David Koresh, the KKK, and Donald Trump
Two new books help explain the phenomenon of cult figures.
Koresh The True Story of David Koresh and the Tragedy at Waco by Stephan Talty Mariner, 464 pp., $35
A Fever in the Heartland The Ku Klux Klan’s Plot to Take Over America, and the Woman Who Stopped Them By Timothy Egan Viking, 432 pp., $30
In 1987, the man who would soon change his name to David Koresh was locked in bitter contention with a rival leader of the Branch Davidians over who was the rightful owner of Mount Carmel, the 77-acre compound that served as the cult’s headquarters near Waco, Texas. The rival leader, George Roden, suggested a way to resolve the dispute.
There was a cult member, Anna Hughes, who had died two decades earlier and was laid to rest in a makeshift graveyard. As Stephan Talty relates in his new book, Koresh, Roden unearthed Hughes’s coffin and announced that “whichever of them could bring Anna back to life would prove that he was the son of God and the true owner of Mount Carmel.” Koresh, then still known by his birth name of Vernon Wayne Howell, waited to see what his rival would do.
Roden moved the casket into the chapel in Mount Carmel, where he banged gongs and howled at the moon, all to no avail. Koresh, for his part, went to the local sheriff and reported Roden for having dug up a corpse.
He was an avowed cult leader who believed in lots of crazy things, but he was not stupid.
As it turned out, the sheriff’s office felt there was not enough evidence and declined to take action. The feud between Roden and Koresh ultimately escalated into a gun battle that left Roden injured and Koresh and several of his cohorts in jail. No one was convicted, and the men’s guns were returned to them. But the experience left an awful taste in Koresh’s mouth, prompting his pledge to a deputy, “You’ll never lock me up again.”
He was right. When FBI agents attacked the compound on April 19, 1993, after a 51-day standoff, Koresh ordered its immolation, killing himself along with 75 of his followers, including 18 children ages 10 and under. Talty’s book is set for release on April 11, just before the thirtieth anniversary of this cataclysmic event that continues to serve as fount of anti-government sentiment among the far right.
Donald Trump picked Waco, of all places, for the first mass rally of his third bid for the presidency. There, with characteristic unsubtlety, he stood at attention, hand over heart, for an homage to the violence of January 6th, including a song performed by a choir of incarcerated insurrectionists. He assured his audience that “the thugs and criminals who are corrupting our justice system”—by holding Trump to account for his violations of law—“will be defeated, discredited, and totally disgraced.” He intoned, with Koresh-like prognostication, that “2024 is the final battle, it’s going to be the big one.

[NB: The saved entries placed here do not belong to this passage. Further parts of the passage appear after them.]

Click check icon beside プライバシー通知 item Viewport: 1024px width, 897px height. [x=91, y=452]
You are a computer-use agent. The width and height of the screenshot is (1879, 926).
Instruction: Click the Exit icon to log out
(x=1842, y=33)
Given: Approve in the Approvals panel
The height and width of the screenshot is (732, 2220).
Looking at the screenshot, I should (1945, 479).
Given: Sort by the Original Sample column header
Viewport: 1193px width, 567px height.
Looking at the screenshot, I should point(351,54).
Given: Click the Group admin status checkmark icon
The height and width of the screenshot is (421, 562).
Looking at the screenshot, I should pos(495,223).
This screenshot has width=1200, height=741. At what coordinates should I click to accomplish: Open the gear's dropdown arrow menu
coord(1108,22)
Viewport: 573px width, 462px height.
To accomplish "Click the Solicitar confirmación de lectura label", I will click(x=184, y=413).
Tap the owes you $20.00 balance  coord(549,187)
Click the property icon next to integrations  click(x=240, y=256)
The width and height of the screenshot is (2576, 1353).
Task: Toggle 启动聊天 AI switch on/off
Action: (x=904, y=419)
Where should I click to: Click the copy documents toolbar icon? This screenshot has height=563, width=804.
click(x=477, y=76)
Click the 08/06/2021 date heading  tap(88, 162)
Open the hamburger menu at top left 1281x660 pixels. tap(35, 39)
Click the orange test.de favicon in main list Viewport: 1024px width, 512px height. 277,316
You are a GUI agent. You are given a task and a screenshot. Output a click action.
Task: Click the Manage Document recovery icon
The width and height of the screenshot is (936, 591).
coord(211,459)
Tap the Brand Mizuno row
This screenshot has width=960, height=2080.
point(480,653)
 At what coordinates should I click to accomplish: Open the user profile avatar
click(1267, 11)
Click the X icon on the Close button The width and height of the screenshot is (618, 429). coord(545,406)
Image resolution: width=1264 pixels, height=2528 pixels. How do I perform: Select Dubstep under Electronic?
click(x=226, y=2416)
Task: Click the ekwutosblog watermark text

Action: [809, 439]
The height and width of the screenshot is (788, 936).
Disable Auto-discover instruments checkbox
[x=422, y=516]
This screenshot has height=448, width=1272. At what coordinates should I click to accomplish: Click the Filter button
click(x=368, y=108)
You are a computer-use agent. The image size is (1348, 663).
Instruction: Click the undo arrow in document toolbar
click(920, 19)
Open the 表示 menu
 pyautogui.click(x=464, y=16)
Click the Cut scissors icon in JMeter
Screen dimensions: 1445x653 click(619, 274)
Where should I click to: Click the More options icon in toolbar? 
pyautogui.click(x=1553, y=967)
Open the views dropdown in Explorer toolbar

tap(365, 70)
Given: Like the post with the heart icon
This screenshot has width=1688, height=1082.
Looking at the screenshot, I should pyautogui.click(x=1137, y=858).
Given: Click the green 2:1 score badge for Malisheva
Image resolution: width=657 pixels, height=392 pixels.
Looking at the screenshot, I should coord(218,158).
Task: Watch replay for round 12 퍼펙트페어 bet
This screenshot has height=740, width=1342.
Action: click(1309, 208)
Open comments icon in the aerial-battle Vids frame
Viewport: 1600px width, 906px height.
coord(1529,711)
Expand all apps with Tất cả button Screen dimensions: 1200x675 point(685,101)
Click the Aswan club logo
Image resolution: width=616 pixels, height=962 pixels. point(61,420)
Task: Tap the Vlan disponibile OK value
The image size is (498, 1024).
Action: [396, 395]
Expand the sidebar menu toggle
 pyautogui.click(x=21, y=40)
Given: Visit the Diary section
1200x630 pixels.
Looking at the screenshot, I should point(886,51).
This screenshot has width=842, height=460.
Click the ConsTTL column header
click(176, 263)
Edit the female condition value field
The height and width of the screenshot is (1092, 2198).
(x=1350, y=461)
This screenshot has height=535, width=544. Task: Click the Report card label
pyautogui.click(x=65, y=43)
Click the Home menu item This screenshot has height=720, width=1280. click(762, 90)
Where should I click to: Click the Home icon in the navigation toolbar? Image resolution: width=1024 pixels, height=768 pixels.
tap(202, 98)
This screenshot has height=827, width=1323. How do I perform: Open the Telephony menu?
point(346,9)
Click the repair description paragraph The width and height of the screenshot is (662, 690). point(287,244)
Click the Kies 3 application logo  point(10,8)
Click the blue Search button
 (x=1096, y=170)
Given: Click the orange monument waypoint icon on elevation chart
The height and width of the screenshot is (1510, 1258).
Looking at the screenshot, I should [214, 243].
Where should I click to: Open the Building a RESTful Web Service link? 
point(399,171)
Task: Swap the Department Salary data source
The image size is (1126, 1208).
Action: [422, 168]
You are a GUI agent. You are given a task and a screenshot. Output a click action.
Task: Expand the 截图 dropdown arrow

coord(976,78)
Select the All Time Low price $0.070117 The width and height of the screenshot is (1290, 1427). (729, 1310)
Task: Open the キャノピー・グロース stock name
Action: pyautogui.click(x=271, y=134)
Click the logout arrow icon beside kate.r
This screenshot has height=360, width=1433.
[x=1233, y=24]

You put me back in the White House, their reign will be over and America will be a free nation once again.”
Talty, whose previous nonfiction books include A Captain's Duty, co-written with its subject and later made into the Oscar-winning film Captain Phillips starring Tom Hanks, does a fine job of shining light on the mechanisms of cult control, as practiced by a sadistic bully. In this respect, Koresh is deeply similar to another book, out this week and timed loosely to the centennial of the emergence of the nation’s premiere hate group as a major political force.
A Fever in the Heartland, by Pulitzer Prize-winning reporter Timothy Egan, also focuses on an incomprehensibly charismatic figure: the Klan leader David C. Stephenson, who went by D.C. Stephenson, or “Steve.”
Born into wealth with an ingrained sense of privilege, Stephenson rose through the ranks in the early to mid-1920s to become Grand Dragon in Indiana, then the nation’s leading hotbed of Klan activity, both in numbers of adherents and the depth of its influence in the political sphere. In 1924, the Klan boasted 400,000 Hoosier members, which was probably only a slight exaggeration. The state had a Klan-affiliated governor, Ed Jackson; its capital city of Indianapolis had a Klan-backed mayor, John L. Duvall; and one of its U.S. senators—James Watson—was, as Egan puts it, Stephenson’s “loyal supplicant.” All three were Republicans, as were countless local officials, judges, district attorneys, sheriffs, and police officers in Indiana who supported the KKK.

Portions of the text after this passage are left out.